Content starts
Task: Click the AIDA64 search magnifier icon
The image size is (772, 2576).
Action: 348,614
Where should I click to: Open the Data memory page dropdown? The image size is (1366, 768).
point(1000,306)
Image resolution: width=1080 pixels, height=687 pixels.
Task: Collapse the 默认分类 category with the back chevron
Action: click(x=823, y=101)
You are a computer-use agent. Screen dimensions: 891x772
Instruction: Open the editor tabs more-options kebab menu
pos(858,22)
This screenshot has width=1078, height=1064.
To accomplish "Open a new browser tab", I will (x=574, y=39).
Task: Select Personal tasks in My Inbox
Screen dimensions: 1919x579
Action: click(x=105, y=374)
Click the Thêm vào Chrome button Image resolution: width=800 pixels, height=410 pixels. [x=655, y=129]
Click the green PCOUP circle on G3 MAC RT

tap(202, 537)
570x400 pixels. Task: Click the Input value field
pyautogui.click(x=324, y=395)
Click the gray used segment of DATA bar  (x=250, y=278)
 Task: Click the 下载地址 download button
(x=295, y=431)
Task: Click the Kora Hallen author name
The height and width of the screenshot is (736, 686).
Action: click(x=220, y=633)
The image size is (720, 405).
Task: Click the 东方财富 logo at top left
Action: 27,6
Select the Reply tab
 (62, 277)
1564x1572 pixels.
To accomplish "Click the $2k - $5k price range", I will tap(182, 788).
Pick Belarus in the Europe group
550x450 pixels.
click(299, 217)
Content ends
#### [EXERCISE INSTRUCTIONS]
Write down all the entries again without a single difference.

#### [PROBLEM SOLUTION]
Task: Click the AIDA64 search magnifier icon
The image size is (772, 2576).
Action: 348,614
Where should I click to: Open the Data memory page dropdown? The image size is (1366, 768).
point(1000,306)
Image resolution: width=1080 pixels, height=687 pixels.
Task: Collapse the 默认分类 category with the back chevron
Action: click(x=823, y=101)
You are a computer-use agent. Screen dimensions: 891x772
Instruction: Open the editor tabs more-options kebab menu
pos(858,22)
This screenshot has width=1078, height=1064.
To accomplish "Open a new browser tab", I will (x=574, y=39).
Task: Select Personal tasks in My Inbox
Screen dimensions: 1919x579
Action: click(x=105, y=374)
Click the Thêm vào Chrome button Image resolution: width=800 pixels, height=410 pixels. [x=655, y=129]
Click the green PCOUP circle on G3 MAC RT

tap(202, 537)
570x400 pixels. Task: Click the Input value field
pyautogui.click(x=324, y=395)
Click the gray used segment of DATA bar  (x=250, y=278)
 Task: Click the 下载地址 download button
(x=295, y=431)
Task: Click the Kora Hallen author name
The height and width of the screenshot is (736, 686).
Action: click(x=220, y=633)
The image size is (720, 405).
Task: Click the 东方财富 logo at top left
Action: 27,6
Select the Reply tab
 (62, 277)
1564x1572 pixels.
To accomplish "Click the $2k - $5k price range", I will tap(182, 788).
Pick Belarus in the Europe group
550x450 pixels.
click(299, 217)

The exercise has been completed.